• **TASK DIRECTIONS**
Beginning at the line that includes "Task: Tap the browser reload icon" in the entries below, print each line exactly as it appears, through the last one.

• **EXTRACTED MATERIAL**
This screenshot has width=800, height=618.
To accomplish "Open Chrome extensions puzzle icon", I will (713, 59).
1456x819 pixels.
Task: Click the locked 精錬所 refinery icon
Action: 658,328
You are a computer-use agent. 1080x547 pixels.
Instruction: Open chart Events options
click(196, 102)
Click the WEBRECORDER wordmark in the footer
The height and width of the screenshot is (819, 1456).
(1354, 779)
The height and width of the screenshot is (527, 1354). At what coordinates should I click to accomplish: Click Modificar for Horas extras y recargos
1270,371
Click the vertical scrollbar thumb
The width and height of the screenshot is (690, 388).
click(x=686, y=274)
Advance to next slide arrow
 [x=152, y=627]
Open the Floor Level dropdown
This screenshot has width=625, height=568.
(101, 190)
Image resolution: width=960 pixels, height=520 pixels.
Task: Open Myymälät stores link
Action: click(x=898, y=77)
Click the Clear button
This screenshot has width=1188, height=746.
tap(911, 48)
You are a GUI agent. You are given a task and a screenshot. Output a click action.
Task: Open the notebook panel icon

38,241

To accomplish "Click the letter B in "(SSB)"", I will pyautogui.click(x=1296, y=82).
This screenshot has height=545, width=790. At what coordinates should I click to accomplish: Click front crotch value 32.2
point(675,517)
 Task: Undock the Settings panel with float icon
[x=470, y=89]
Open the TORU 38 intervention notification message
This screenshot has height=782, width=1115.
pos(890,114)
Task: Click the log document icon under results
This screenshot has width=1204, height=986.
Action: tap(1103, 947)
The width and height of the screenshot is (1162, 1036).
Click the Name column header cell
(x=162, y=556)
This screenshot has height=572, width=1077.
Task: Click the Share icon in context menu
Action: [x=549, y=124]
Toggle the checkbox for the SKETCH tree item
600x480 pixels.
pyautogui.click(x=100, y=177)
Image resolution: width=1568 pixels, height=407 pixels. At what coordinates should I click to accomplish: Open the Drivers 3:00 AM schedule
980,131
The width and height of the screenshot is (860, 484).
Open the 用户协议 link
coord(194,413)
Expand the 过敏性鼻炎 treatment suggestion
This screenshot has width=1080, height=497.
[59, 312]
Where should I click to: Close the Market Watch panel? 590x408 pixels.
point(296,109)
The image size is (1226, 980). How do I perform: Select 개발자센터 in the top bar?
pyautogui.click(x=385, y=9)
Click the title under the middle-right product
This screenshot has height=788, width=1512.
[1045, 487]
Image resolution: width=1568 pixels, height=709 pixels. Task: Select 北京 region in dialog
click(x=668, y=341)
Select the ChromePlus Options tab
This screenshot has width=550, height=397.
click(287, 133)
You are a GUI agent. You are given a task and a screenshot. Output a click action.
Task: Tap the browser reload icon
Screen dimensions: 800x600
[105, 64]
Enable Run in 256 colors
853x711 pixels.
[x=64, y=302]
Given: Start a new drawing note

• **RESPONSE TO THIS TASK**
Task: Tap the browser reload icon
Screen dimensions: 800x600
[105, 64]
Enable Run in 256 colors
853x711 pixels.
[x=64, y=302]
Given: Start a new drawing note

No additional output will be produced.